The “totality of events” surrounding James Comey’s indictment, including President Donald Trump’s own words, has at a minimum handed the ex-FBI director’s high-powered defense material to work with if it files a motion to dismiss the case on vindictive or selective prosecution grounds. But new reporting suggests there are even more arrows in the defense’s quiver if it argues, as expected, that the indictment was the punishment.
ABC News reported Monday that the examination of a potential criminal case against Comey is far from new — and that, in fact, three prosecutors’ offices concluded that there wasn’t probable cause to bring false statement or obstruction charges related to Comey’s 2020 testimony about media leaks before the Senate Judiciary Committee.
Those offices reportedly included the U.S. Attorney’s Office for the District of Columbia, that of Russiagate origins special counsel John Durham, and the U.S. Attorney’s Office (USAO) for the Eastern District of Virginia (EDVA), the very jurisdiction where Comey faces charges.

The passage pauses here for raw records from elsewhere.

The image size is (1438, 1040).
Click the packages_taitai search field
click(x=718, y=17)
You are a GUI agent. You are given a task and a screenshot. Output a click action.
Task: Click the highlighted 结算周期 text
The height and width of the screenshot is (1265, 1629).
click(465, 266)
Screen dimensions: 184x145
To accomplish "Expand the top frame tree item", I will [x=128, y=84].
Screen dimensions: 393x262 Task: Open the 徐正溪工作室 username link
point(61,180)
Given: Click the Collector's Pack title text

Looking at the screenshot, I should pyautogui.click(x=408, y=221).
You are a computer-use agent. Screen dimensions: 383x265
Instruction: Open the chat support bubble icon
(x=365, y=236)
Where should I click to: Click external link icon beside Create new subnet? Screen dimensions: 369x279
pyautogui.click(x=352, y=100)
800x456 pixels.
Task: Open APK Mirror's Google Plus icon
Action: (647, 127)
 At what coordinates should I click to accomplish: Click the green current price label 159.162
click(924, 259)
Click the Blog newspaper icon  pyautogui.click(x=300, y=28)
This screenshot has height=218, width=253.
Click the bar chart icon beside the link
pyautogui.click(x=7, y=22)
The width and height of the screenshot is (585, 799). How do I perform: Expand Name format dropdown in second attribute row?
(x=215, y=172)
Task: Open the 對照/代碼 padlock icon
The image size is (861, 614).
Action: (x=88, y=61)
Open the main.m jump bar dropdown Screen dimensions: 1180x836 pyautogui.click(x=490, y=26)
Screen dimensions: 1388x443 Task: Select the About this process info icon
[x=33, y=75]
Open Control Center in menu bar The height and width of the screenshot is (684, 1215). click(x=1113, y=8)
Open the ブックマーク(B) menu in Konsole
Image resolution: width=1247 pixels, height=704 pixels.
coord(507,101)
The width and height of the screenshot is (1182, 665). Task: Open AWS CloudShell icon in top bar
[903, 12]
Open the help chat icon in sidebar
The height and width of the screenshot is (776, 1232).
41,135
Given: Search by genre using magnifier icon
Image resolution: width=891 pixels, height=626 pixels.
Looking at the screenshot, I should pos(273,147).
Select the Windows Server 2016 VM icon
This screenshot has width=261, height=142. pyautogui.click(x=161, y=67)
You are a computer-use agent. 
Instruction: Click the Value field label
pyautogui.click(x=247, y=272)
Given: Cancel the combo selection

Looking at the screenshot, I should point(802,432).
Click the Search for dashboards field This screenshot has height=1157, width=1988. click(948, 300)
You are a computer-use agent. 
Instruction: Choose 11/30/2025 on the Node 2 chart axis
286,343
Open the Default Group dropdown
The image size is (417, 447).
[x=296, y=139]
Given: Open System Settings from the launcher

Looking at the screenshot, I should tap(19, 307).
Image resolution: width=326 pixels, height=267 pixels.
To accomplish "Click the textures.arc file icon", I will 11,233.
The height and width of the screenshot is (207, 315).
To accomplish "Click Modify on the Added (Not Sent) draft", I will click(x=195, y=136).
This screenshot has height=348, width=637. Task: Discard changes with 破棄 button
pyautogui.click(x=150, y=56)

Recall that Comey was indicted in late September, just days before the statute of limitations was set to expire, after Trump installed his former Mar-a-Lago case lawyer Lindsey Halligan, who had never previously prosecuted a case, to head the EDVA USAO in place of Erik Siebert, who reportedly had reservations about pursuing a mortgage fraud case against Democratic New York Attorney General Letitia James.
According to the indictment Halligan secured on her own and reportedly without full-throated support from the uppermost echelons of the DOJ, Comey denied, under questioning by Sen. Ted Cruz, R-Texas, that he had “‘authorized someone else at the FBI to be an anonymous source in news reports’ regarding an FBI investigation concerning Person 1” — person 1 reportedly being none other than Hillary Clinton.
The apparent rush to prosecute, on the heels of the president’s public missive to U.S. Attorney General Pam Bondi, in which he stated “[w]e can’t delay any longer, it’s killing our reputation and credibility” and “JUSTICE MUST BE SERVED, NOW!!!”, ran in stark contrast to the reported years of unsuccessful attempts by prosecutors to build a solid Comey case.
According to ABC News, the USAO in D.C. investigated Comey and “call[ed] him to testify before a grand jury in 2021,” but that went nowhere. And Durham, whose million-dollar special counsel probe memorably secured a lone guilty plea and suffered two acquittals at trial, reportedly discussed with EDVA prosecutors his reasoning for never bringing a Comey case.
Halligan, reportedly aware the EDVA USAO had produced a memo citing Durham’s and the D.C. USAO’s reasoning to recommend against charging Comey, pushed ahead anyway.
All of this raises questions — including as to why a Trump loyalist was the one to finally bring the case, why previous memoranda rejecting criminal prosecution appear to have been ignored, and the timing of the case itself — which Comey’s longtime friend and current defense lawyer Patrick Fitzgerald might also raise to blow up the whole case.